Question

Find the Maclaurin series for the function; $$f(x)=\\sin x$$, and the interval of convergence.

Answer

**step1 Find the Derivatives and Evaluate at x=0**

To find the Maclaurin series coefficients, we need to compute the derivatives of $$f(x) = \sin x$$ and evaluate them at $$x=0$$.

$$f(x) = \sin x \implies f(0) = \sin(0) = 0$$
$$f'(x) = \cos x \implies f'(0) = \cos(0) = 1$$
$$f''(x) = -\sin x \implies f''(0) = -\sin(0) = 0$$
$$f'''(x) = -\cos x \implies f'''(0) = -\cos(0) = -1$$
$$f^{(4)}(x) = \sin x \implies f^{(4)}(0) = \sin(0) = 0$$
$$f^{(5)}(x) = \cos x \implies f^{(5)}(0) = \cos(0) = 1$$

The pattern of the derivatives evaluated at zero is $$0, 1, 0, -1, 0, 1, \dots$$. Notice that only the odd-indexed derivatives are non-zero.

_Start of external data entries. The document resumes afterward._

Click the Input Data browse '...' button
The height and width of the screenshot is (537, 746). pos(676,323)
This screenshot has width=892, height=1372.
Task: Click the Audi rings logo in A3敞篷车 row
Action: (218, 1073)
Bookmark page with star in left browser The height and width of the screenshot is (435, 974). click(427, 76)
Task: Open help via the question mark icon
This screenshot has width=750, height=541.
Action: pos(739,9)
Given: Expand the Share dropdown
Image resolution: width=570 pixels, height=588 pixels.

**step2 Construct the Maclaurin Series**

The Maclaurin series formula is given by $$f(x) = \sum_{n=0}^{\infty} \frac{f^{(n)}(0)}{n!} x^n = f(0) + f'(0)x + \frac{f''(0)}{2!}x^2 + \frac{f'''(0)}{3!}x^3 + \dots$$. Substitute the evaluated derivatives from the previous step into this formula.

$$\sin x = 0 + (1)x + \frac{0}{2!}x^2 + \frac{-1}{3!}x^3 + \frac{0}{4!}x^4 + \frac{1}{5!}x^5 + \dots$$
$$\sin x = x - \frac{x^3}{3!} + \frac{x^5}{5!} - \frac{x^7}{7!} + \dots$$

**step3 Determine the General Term of the Series**

From the series expansion, we can observe a pattern. The powers of $$x$$ are odd, and the factorials in the denominator correspond to these odd powers. The signs alternate starting with positive. This suggests that the general term can be written in summation notation.

$$\sin x = \sum_{n=0}^{\infty} \frac{(-1)^n}{(2n+1)!} x^{2n+1}$$

For $$n=0$$, the term is $$\frac{(-1)^0}{(1)!} x^1 = x$$. For $$n=1$$, the term is $$\frac{(-1)^1}{(3)!} x^3 = -\frac{x^3}{3!}$$. For $$n=2$$, the term is $$\frac{(-1)^2}{(5)!} x^5 = \frac{x^5}{5!}$$, and so on.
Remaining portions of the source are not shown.